◆ EXERCISE BRIEF ◆
Where does the string "will" occur in the records below? Copy every line that holds it.

*** Opening INFORMATION GIVEN ***

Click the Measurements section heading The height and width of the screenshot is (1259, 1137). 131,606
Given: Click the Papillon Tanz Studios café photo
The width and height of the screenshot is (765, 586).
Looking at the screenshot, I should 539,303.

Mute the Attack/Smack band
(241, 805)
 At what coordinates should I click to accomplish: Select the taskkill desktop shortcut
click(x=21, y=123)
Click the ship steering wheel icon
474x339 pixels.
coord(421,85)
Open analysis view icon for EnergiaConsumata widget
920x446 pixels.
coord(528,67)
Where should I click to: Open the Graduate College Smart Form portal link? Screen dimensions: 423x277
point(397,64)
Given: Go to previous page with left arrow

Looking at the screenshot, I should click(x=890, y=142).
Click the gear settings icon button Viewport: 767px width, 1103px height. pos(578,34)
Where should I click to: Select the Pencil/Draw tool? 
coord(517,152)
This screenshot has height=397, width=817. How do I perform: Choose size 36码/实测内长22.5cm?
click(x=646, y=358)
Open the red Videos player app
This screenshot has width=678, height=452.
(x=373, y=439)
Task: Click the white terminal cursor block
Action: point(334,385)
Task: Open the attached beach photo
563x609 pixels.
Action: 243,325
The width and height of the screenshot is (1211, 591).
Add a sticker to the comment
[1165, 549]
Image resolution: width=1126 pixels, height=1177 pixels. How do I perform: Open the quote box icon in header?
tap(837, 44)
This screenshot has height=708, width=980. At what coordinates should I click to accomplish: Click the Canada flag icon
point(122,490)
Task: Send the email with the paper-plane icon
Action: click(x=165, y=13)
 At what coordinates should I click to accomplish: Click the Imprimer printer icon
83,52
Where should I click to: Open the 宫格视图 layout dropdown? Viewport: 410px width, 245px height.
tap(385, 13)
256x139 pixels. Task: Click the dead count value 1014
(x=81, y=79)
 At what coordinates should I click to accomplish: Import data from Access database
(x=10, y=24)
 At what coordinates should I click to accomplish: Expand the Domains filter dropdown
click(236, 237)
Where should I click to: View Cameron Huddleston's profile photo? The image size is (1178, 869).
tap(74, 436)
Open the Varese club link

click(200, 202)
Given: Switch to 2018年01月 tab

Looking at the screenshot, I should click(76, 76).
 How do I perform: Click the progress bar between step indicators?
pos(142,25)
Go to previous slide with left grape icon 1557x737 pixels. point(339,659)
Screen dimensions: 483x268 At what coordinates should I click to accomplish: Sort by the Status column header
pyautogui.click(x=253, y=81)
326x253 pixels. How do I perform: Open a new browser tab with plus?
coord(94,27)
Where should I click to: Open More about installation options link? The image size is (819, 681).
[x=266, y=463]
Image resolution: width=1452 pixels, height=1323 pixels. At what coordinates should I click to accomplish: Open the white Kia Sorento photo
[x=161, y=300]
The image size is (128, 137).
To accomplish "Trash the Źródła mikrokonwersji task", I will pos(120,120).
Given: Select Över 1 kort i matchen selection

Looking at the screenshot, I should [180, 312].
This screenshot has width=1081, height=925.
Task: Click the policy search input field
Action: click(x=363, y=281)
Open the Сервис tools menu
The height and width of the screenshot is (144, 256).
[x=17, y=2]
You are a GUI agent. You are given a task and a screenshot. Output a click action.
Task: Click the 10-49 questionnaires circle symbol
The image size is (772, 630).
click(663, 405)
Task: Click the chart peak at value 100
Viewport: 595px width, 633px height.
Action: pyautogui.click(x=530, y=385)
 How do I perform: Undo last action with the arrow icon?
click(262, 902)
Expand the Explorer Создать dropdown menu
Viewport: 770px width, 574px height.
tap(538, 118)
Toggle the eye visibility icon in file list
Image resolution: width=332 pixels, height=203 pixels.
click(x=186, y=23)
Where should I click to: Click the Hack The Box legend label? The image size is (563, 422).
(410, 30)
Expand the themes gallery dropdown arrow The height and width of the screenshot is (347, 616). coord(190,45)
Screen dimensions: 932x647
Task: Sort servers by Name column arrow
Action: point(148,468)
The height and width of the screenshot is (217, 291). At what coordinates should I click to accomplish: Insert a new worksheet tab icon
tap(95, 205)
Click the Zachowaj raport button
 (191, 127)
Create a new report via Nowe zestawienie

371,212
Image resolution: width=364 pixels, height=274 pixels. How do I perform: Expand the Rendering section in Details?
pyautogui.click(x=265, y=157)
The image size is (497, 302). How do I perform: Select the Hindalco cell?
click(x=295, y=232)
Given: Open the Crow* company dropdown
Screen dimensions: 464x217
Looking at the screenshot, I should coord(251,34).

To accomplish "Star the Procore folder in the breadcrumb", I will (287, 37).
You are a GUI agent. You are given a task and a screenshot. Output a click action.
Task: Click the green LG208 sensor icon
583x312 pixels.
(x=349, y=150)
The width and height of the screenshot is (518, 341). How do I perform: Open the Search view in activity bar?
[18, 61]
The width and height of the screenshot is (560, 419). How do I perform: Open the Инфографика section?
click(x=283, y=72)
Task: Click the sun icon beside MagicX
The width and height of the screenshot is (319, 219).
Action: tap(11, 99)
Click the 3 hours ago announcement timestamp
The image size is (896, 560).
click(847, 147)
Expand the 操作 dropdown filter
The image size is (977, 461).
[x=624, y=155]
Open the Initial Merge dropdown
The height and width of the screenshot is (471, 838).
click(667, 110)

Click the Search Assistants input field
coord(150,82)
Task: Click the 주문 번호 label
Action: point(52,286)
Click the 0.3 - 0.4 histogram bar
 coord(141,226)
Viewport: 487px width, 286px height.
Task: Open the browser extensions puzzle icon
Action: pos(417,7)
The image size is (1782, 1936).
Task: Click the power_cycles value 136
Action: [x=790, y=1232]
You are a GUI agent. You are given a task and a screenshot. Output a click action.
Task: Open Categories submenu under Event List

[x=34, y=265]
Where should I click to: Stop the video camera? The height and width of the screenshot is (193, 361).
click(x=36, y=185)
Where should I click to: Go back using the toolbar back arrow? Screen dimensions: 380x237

*** Closing INFORMATION GIVEN ***

◆ YOUR RESPONSE ◆
To accomplish "Trash the Źródła mikrokonwersji task", I will pos(120,120).
To accomplish "Star the Procore folder in the breadcrumb", I will (287, 37).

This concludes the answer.